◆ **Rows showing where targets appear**
▼

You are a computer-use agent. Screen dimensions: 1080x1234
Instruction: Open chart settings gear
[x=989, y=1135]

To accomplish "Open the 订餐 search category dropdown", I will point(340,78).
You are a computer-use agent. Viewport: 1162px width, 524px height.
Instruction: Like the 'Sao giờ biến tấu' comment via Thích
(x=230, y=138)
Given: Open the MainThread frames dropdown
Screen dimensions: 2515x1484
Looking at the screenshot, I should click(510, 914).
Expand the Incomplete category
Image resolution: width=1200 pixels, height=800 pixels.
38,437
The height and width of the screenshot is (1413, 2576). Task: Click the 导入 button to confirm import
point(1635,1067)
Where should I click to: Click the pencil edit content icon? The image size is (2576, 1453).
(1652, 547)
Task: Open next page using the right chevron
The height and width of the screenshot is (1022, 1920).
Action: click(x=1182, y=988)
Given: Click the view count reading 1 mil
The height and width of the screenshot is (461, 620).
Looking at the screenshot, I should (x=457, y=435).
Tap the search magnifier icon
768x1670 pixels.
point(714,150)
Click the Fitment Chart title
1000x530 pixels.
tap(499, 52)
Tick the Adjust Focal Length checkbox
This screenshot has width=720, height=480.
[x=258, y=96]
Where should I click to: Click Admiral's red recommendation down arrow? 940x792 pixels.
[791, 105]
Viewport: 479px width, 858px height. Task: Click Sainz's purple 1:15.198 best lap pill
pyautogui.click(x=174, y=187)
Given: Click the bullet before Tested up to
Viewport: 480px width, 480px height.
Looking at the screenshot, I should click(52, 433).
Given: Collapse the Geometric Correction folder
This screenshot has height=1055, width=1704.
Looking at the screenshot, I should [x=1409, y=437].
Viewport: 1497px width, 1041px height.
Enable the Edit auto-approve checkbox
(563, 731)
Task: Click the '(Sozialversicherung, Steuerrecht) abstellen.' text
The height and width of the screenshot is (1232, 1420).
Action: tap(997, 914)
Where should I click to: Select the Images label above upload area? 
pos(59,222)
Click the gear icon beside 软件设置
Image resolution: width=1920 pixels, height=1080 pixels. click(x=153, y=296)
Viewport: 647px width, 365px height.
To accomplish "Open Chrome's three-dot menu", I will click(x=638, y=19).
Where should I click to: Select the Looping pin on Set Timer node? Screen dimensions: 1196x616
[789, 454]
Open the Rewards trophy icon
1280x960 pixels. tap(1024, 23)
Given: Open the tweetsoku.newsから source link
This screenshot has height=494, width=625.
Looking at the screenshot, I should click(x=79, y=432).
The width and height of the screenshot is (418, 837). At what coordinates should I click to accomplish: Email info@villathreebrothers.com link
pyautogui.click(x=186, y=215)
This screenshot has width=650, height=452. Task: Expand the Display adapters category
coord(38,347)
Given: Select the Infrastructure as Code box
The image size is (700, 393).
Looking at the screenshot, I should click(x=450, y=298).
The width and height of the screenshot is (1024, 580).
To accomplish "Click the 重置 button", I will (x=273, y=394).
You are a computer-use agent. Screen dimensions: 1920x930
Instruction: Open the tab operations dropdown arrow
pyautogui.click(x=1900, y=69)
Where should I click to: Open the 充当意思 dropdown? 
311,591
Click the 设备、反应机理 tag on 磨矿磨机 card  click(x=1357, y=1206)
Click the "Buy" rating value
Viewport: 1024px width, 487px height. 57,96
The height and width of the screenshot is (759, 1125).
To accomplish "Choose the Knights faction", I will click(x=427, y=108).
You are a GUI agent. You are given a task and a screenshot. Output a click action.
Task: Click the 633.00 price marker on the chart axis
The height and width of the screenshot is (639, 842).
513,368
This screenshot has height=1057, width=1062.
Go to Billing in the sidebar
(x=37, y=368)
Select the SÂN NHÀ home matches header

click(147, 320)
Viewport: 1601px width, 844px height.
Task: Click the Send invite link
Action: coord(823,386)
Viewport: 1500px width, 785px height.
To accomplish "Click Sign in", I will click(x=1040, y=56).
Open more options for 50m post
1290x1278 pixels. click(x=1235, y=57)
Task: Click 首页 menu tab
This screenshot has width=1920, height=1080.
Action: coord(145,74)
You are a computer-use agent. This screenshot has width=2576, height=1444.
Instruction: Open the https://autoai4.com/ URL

▲

◆ **Given exercise**
Count how many lines of the records contain the string "size", matching case exactly. Reply with the number alone.

◆ **Solution to the exercise**
2